Whilst we’ll pick a specific example to illustrate the usefulness of a Bastion host, it is worth noting that these techniques can be applied to any of the major cloud providers such as Amazon AWS, Microsoft Azure and Google Cloud Platform.
The Scenario
Let’s assume you have 4 servers running in an AWS account, and that you need to provide your developers with SSH access to these servers.
An insecure deployment
One way that you can provide your developers with SSH access, will be to ensure that each server has a public IP address and runs SSH so that a developer can directly connect to each server.
This approach has a number of drawbacks:
- Each server is publicly exposed to the internet via the public IP
- Every one of these servers could be used by an attacker to try and gain access to your cloud infrastructure. If an attacker is able to gain unauthorized access to one of these servers, what else will they be able to access?
- Because each of these four servers are exposed to the internet they should be security hardenered and have additional security measures in place such as audit logging and firewall rules
Whilst this approach could be considered the most convenient as the setup is minimal, this is achieved at the risk of having a larger than necessary attack surface and requiring each individual resource to be hardened against external threats.
Increasing security: using a Bastion host
Another way to approach this same scenario is to use a Bastion host.
Instead of providing each server with a public IP, we can instead have a single server which has a public IP, and the job of this server is to provide SSH access to the other servers within the cloud account.
This is a more secure setup because only one server is publicly exposed to the internet, therefore all SSH connection have to go via this one server. This then makes it easier for us to harden and secure this entrypoint to the cloud network against attack. We should still secure and harden all of the resources within our cloud network regardless of whether we use a Bastion or not. Afterall, introducing layers of security will provide an overall more secure setup, and layered security provides a level or redundancy in the event that a security measure is compromised.
If we look closely at this more secure scenario, we ensured that SSH access to our servers has to go through a Bastion host, and the individual servers do not have a public IP address. If we look closely however, our server resources were created in a public subnet, so in theory, someone could come along and assign a server a public IP.

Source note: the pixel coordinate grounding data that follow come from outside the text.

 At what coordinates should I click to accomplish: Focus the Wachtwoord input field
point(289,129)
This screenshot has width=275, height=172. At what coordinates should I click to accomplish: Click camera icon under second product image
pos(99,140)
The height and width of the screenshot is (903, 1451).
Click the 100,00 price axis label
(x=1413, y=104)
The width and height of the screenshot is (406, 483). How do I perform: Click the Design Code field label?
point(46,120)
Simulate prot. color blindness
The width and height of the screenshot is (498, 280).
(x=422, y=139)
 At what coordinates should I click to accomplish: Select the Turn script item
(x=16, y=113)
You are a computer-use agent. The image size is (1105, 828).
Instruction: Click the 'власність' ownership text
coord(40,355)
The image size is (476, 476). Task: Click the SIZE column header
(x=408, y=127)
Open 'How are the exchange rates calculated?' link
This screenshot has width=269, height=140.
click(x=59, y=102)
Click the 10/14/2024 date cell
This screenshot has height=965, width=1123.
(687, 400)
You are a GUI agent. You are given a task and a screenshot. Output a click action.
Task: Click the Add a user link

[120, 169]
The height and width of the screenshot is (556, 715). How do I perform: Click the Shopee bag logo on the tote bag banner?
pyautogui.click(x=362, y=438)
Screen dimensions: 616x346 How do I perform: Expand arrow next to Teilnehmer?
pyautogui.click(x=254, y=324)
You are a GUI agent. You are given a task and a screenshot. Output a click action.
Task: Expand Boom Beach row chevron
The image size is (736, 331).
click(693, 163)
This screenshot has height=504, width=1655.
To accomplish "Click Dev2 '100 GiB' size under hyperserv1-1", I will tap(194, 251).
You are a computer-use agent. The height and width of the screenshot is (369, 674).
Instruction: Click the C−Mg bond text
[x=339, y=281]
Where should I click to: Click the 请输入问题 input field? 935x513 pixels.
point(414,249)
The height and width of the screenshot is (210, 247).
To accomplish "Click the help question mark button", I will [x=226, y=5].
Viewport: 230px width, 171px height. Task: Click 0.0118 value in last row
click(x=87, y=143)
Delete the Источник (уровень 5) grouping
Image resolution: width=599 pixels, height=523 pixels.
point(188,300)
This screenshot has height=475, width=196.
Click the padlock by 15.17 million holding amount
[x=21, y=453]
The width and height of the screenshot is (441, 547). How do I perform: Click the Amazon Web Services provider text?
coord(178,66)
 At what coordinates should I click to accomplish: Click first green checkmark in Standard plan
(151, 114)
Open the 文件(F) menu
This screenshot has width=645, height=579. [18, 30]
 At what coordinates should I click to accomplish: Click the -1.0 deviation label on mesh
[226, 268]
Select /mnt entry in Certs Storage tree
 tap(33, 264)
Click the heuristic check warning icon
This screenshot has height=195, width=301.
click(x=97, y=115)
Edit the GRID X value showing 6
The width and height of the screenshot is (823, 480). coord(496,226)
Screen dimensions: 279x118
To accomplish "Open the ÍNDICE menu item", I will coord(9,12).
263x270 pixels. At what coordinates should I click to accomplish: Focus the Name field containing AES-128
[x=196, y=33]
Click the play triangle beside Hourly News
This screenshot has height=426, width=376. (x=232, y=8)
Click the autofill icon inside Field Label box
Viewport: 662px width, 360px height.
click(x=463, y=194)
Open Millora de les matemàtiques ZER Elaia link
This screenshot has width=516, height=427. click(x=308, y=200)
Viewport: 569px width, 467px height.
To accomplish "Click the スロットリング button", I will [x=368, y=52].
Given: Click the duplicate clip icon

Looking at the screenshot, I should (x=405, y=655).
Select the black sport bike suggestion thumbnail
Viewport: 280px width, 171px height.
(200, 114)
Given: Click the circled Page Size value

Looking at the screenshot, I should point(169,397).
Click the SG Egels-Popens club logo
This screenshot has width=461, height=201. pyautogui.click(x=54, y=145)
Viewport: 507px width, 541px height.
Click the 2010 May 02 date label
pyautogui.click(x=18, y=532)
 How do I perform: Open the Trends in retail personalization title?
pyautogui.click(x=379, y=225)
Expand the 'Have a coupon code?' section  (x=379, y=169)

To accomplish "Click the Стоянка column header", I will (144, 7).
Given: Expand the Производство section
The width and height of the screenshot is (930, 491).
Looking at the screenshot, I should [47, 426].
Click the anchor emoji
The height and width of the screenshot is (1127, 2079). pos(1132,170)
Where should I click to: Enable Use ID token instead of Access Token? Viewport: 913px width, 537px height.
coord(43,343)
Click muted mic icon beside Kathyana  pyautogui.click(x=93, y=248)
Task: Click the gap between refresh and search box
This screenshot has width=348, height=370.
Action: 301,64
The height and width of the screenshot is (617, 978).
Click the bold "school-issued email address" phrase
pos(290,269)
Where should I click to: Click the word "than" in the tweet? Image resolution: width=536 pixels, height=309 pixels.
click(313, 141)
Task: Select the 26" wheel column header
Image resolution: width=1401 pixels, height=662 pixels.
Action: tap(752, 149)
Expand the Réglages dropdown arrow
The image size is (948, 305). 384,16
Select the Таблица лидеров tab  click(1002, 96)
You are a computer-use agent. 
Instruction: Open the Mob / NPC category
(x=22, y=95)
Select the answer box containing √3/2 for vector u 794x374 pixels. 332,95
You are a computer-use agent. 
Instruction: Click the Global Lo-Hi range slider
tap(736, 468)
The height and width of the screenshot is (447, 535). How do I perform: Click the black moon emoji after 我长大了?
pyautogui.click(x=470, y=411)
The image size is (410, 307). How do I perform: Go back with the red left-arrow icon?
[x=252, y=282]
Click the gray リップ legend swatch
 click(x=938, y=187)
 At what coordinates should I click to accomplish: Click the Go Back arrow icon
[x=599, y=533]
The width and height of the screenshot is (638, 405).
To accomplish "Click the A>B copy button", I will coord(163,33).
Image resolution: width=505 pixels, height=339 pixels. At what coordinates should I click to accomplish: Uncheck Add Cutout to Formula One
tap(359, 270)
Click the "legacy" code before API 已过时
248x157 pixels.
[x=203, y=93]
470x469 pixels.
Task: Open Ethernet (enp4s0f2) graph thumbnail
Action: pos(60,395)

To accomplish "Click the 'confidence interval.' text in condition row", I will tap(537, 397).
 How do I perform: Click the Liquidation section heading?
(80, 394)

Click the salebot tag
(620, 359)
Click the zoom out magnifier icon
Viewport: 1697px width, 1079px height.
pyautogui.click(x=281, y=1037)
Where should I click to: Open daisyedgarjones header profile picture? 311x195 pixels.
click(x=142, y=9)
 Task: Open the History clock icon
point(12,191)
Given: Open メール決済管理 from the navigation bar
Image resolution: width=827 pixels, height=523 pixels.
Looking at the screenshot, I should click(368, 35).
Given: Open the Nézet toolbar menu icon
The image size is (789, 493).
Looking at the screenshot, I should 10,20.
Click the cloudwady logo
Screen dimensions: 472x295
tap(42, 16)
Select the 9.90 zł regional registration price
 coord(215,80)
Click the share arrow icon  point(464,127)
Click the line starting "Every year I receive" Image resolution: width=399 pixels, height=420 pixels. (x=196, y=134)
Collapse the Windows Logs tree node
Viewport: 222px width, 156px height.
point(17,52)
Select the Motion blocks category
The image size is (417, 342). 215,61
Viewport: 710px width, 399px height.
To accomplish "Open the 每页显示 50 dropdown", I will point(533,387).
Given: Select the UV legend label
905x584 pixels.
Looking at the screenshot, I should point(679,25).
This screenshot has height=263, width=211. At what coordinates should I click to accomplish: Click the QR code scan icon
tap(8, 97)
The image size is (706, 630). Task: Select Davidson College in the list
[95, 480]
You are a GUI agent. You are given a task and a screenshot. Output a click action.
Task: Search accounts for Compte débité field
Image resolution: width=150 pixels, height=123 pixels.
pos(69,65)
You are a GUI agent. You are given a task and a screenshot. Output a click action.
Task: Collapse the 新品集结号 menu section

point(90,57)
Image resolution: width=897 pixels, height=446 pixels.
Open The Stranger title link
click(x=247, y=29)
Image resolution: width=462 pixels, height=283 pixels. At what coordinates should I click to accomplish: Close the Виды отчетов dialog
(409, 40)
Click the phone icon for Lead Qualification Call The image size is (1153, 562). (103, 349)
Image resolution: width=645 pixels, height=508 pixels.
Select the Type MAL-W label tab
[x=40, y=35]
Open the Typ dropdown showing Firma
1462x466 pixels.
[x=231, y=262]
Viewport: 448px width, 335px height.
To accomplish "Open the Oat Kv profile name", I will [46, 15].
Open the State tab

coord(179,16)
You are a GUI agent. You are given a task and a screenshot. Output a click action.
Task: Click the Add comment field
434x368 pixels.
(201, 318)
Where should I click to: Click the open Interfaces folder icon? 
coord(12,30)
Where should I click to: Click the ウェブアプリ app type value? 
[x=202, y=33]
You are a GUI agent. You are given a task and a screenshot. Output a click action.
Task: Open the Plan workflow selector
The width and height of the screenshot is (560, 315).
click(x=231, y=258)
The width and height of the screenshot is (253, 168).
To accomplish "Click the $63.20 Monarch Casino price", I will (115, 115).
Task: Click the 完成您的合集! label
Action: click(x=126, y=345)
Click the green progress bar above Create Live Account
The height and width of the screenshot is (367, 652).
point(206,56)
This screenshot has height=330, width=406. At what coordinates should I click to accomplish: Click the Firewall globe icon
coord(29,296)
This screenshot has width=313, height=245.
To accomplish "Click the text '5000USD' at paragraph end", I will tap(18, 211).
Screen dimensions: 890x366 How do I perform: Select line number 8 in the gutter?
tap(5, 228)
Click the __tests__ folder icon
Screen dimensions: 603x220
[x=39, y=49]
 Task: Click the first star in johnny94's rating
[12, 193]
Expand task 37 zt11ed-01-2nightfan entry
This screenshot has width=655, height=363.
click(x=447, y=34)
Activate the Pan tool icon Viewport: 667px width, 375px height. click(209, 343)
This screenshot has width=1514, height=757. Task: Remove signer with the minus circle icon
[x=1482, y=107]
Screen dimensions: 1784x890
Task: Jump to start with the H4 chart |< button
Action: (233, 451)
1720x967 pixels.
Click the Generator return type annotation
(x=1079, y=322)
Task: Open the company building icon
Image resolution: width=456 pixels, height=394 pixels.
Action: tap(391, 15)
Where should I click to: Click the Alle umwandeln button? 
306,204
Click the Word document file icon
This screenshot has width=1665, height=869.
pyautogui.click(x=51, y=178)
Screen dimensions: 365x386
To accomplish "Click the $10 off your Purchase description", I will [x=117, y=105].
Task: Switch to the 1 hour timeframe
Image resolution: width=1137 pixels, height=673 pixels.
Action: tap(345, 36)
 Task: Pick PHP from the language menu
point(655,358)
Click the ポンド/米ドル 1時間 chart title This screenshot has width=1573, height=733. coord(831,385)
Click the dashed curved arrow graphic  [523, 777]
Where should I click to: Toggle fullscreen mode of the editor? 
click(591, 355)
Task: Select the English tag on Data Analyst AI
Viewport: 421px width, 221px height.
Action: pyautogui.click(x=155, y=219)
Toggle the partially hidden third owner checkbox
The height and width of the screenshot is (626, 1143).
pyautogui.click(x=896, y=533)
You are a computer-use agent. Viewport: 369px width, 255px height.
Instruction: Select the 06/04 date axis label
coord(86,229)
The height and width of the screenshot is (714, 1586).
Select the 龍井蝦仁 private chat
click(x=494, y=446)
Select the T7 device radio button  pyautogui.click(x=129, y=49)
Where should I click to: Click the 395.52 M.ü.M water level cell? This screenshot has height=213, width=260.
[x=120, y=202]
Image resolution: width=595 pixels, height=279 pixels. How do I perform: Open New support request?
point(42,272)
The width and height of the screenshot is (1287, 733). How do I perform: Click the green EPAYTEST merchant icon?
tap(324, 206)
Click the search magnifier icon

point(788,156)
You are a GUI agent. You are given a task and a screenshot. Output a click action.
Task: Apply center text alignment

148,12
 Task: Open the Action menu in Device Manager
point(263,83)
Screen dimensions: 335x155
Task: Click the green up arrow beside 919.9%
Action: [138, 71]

In order to protect against this, we can take this a step further and ensure that any resources that don’t need to be exposed directly to the internet are creating in a private subnet, this will ensure that they cannot be assigned a public IP by mistake:
Conclusion
Like with any security measure, a Bastion host on its own is no silver bullet, but it can go a long way to reducing the attack surface of a cloud account. And we would always recommend using a Bastion host alongside other security measures, such as security groups and firewall rules.